§ What is expected
Reading the records below, find how many lines include the word "computer" and give that number alone.
|---|
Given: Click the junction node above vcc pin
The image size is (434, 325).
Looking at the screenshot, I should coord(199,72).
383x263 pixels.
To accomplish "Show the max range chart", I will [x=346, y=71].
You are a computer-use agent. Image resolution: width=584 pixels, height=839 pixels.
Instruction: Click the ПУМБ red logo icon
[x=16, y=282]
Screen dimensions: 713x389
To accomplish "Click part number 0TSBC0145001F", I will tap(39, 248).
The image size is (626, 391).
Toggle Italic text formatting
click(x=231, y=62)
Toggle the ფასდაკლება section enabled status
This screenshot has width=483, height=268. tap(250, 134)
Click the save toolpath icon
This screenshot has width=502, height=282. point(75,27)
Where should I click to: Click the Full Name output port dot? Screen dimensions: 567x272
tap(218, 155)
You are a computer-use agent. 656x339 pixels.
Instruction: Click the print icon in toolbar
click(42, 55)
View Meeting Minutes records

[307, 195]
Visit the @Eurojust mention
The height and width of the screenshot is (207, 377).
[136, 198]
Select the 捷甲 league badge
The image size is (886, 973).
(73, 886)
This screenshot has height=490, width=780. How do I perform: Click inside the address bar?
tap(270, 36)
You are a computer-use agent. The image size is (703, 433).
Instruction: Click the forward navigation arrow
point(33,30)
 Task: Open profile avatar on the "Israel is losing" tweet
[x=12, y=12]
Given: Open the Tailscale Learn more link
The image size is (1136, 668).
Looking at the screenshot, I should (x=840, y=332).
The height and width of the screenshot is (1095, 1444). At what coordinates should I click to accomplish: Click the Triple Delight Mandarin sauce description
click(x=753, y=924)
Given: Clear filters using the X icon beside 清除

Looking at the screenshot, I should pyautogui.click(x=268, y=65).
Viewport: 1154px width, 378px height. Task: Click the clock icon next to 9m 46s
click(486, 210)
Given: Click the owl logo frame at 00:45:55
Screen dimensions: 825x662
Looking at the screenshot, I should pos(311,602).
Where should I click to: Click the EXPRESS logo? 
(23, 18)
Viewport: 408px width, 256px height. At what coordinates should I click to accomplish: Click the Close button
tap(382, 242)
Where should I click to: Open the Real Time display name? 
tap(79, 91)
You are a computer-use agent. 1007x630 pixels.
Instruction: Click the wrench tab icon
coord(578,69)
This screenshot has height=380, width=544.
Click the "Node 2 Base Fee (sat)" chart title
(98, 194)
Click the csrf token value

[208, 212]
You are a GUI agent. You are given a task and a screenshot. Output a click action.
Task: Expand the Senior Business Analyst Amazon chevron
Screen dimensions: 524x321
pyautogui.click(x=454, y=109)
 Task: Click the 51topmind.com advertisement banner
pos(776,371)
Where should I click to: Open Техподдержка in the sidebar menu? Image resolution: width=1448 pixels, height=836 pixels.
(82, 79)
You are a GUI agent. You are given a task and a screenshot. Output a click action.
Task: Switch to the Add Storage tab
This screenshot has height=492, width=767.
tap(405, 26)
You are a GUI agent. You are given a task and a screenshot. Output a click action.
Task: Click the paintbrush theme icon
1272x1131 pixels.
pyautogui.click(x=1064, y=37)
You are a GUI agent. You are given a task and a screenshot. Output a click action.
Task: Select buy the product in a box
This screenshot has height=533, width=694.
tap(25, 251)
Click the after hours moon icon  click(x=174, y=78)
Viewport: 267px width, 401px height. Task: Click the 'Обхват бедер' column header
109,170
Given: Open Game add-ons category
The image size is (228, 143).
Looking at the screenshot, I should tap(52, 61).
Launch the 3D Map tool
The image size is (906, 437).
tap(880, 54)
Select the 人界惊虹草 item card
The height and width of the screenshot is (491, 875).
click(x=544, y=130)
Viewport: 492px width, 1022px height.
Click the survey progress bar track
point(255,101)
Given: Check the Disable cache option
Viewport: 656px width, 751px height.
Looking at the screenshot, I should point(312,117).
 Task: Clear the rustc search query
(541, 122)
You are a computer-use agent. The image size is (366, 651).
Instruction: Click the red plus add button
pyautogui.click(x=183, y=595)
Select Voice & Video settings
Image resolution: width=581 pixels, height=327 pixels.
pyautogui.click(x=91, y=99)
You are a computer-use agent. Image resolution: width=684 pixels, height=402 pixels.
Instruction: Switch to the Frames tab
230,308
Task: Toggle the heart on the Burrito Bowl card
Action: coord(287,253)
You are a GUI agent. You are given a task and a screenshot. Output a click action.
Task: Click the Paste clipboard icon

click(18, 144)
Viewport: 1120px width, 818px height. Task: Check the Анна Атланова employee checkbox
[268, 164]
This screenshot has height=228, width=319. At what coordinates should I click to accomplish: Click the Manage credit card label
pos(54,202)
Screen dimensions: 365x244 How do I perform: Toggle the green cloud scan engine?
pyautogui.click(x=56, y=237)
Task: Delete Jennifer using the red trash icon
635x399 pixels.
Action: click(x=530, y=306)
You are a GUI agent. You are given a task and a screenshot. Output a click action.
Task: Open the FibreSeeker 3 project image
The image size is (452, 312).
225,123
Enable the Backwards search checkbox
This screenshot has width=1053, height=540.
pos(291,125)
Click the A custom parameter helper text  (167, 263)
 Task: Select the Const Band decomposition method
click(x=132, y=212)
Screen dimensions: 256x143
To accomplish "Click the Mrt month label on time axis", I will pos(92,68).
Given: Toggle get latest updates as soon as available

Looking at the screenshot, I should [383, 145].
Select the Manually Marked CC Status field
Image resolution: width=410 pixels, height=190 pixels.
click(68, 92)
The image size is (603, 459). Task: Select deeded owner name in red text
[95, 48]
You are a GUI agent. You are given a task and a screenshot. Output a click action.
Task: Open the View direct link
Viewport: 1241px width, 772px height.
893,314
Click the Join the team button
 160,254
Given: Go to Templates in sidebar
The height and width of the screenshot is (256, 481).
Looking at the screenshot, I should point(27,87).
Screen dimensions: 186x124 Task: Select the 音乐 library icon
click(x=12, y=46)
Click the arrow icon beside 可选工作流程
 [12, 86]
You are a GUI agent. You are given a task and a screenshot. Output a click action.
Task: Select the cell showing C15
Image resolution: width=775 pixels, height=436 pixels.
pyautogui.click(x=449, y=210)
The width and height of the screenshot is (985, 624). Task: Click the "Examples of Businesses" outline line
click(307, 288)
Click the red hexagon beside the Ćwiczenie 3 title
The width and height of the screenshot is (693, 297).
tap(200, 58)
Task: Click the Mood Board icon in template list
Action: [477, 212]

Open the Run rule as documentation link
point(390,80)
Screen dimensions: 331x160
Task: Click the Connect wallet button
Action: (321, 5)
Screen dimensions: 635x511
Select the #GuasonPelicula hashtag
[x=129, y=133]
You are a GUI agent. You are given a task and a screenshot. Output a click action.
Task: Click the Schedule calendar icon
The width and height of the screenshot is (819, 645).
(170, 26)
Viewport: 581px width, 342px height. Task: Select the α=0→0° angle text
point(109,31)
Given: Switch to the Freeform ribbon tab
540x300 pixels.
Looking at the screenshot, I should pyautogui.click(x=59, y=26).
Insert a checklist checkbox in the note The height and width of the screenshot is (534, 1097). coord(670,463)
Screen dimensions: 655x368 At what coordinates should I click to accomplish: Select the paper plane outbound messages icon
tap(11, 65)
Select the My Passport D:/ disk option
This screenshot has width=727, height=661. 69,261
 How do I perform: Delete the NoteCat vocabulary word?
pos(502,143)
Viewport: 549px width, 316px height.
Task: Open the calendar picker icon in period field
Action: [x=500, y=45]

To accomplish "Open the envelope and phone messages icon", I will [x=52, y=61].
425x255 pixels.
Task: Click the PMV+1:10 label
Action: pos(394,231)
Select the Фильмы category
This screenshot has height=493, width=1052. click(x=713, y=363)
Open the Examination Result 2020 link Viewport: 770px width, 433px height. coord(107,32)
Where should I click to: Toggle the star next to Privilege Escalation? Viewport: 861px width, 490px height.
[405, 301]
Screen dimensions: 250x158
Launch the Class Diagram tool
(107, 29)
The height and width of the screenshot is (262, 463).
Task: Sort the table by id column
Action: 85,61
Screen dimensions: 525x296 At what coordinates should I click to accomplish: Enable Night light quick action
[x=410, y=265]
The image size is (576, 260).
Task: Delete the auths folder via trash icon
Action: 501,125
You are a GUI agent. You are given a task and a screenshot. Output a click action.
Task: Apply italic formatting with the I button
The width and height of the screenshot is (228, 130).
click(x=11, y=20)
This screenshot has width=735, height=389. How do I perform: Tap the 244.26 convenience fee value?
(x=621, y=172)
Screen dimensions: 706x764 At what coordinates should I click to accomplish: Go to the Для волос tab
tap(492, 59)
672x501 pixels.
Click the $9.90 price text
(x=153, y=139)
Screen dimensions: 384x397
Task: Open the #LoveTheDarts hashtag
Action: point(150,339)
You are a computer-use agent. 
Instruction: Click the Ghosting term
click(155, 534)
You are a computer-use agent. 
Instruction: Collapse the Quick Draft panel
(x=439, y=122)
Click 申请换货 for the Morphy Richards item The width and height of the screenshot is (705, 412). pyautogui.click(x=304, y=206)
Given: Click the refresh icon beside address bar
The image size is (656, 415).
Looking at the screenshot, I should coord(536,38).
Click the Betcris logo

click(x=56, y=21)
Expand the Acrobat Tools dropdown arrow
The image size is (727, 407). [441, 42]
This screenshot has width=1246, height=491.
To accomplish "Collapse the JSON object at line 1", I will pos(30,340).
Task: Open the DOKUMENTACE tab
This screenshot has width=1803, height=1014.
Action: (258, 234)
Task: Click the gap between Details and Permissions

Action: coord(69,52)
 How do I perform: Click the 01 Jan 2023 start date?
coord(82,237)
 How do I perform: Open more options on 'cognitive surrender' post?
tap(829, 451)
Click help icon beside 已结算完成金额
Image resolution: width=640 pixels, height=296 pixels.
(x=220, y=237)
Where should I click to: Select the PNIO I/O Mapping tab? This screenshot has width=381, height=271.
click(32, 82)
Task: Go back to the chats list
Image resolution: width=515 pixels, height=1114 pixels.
|---|
§ Response below
8